Postcard written by Light Horseman Lieutenant Dudley Townley to Freda Gwyn, dated 15 November 1918. The front features a photograph of a horse named 'Old Bill', who the inscription indicates boarded for war with the Australian Light Horse in 1914. Horses ridden by the Light Horsemen were not allowed to return to Australia under quarantine rules. Old Bill may have been transferred to the Artillery sold or killed after the photo was taken.

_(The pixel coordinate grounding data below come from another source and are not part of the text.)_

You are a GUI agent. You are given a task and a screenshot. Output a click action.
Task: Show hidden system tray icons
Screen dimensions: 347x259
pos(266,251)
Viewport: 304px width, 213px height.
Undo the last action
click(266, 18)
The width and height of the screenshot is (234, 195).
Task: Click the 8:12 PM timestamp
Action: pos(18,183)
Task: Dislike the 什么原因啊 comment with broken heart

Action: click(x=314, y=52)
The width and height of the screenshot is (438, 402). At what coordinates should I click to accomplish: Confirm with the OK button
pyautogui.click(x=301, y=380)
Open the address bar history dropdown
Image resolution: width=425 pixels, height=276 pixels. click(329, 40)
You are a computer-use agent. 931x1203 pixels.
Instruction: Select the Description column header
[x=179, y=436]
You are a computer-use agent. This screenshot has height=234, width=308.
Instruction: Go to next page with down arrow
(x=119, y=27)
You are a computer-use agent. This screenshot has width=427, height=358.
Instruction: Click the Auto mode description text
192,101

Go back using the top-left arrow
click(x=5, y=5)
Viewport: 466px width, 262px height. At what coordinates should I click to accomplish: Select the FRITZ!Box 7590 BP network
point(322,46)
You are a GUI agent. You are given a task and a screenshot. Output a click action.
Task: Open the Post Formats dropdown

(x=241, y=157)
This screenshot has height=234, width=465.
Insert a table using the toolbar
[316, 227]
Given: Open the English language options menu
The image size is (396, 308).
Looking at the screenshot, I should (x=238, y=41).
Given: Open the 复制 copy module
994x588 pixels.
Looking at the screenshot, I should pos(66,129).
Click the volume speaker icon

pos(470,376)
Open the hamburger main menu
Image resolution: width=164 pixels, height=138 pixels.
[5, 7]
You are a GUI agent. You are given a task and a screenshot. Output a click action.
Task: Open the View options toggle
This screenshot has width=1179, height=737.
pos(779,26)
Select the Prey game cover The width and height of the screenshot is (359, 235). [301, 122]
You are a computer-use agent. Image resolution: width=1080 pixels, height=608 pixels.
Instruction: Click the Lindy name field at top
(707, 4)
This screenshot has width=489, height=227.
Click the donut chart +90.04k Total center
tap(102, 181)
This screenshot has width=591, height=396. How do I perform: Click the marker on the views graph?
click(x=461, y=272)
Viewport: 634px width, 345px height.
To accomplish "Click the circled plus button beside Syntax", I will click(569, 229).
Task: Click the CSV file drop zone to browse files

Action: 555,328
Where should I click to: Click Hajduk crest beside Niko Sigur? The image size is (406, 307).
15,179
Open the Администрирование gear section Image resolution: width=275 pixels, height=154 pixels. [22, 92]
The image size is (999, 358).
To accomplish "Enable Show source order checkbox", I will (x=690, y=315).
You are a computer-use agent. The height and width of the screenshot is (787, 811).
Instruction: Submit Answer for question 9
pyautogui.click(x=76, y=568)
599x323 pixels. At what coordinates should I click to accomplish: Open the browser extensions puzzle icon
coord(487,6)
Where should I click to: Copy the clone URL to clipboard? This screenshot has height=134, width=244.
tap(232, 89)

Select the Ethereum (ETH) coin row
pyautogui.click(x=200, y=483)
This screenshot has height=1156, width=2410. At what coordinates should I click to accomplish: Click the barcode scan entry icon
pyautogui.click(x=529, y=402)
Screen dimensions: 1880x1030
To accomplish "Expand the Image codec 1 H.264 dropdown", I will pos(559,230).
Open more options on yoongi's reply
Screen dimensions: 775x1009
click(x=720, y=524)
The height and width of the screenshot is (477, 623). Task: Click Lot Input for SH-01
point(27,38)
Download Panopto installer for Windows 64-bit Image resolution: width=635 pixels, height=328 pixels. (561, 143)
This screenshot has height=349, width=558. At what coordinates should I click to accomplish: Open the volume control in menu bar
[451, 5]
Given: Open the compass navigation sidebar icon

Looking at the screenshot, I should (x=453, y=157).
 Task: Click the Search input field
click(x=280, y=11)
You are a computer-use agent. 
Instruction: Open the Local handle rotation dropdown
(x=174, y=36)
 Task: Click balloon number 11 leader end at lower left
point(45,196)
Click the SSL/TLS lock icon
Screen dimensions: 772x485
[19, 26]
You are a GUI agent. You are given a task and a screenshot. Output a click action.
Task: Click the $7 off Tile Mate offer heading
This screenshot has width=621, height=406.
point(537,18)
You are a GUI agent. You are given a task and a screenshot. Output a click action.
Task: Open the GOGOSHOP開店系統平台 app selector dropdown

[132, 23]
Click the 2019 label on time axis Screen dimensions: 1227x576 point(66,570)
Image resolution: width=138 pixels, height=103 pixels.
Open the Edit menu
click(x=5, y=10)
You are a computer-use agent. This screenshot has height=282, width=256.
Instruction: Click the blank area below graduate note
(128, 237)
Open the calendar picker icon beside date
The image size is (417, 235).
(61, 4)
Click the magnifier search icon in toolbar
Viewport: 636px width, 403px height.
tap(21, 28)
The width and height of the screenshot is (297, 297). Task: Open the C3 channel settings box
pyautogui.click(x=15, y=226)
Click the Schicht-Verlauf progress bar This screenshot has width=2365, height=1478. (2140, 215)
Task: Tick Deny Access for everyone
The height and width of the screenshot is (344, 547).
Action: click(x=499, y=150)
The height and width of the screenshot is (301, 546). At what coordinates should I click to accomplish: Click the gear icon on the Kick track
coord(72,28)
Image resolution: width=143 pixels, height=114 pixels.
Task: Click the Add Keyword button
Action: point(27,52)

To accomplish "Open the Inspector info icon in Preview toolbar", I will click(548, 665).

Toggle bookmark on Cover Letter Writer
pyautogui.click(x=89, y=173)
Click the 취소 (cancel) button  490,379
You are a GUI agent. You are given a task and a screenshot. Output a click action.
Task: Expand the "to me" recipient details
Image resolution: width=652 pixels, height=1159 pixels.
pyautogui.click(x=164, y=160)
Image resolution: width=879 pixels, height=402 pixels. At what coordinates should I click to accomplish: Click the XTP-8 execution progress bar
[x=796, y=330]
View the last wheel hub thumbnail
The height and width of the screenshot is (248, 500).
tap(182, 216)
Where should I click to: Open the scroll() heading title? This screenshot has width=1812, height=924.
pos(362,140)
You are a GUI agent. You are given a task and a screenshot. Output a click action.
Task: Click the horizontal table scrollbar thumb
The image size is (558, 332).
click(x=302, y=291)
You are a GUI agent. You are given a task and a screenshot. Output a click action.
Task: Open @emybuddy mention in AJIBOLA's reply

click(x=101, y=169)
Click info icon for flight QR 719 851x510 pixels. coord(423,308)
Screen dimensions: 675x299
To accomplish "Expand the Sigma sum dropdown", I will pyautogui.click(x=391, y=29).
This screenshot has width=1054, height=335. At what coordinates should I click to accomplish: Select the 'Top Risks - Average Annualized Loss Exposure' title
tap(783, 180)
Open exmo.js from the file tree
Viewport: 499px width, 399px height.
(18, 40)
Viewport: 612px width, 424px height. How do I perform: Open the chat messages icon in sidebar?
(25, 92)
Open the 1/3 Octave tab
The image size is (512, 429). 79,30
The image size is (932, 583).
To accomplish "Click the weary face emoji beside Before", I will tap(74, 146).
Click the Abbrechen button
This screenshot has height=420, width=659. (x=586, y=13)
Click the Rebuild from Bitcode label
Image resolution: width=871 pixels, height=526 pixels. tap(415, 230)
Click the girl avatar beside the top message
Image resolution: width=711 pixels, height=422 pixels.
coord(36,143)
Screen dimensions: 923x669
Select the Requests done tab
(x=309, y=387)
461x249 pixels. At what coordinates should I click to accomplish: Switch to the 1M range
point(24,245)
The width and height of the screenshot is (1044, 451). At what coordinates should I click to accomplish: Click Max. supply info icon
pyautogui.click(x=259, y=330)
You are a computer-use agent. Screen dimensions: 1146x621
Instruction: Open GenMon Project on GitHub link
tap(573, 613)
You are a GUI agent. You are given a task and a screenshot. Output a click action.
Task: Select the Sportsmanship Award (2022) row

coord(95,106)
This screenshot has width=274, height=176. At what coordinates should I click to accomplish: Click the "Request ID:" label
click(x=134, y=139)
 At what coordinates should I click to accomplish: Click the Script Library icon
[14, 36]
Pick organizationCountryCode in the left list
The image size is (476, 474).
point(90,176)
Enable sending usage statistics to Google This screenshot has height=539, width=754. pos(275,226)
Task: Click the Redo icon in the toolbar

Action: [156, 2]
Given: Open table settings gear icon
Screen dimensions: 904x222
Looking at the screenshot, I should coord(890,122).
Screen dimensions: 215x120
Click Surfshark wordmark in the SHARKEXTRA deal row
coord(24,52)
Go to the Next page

The author describes receiving news of the Armistice in this postcard, while he was in the 13th Australian Light Horse Regiment. According to the I ANZAC Corps Mounted Regiment diary (from January 1918 the 13th Australian Light Horse Regiment was part of a unit known as Australian Corps Mounted Troops), on 11 November 1918 the Regiment was moving in the vicinity of Levergies, just north of St Quentin, France. Townley writes on this postcard: 'We were on the road on the top of a very bleak hill when a car came along with a couple of staff officers on board who told us that hostilities had ceased. We did not even know there was a chance of any thing like that - not having heard any news for 3 or 4 days.'

Lieutenant Dudley Arnold Langford Townley served with the 2nd, 5th and 13th Australian Light Horse Regiments during World War I. After the war he married Freda.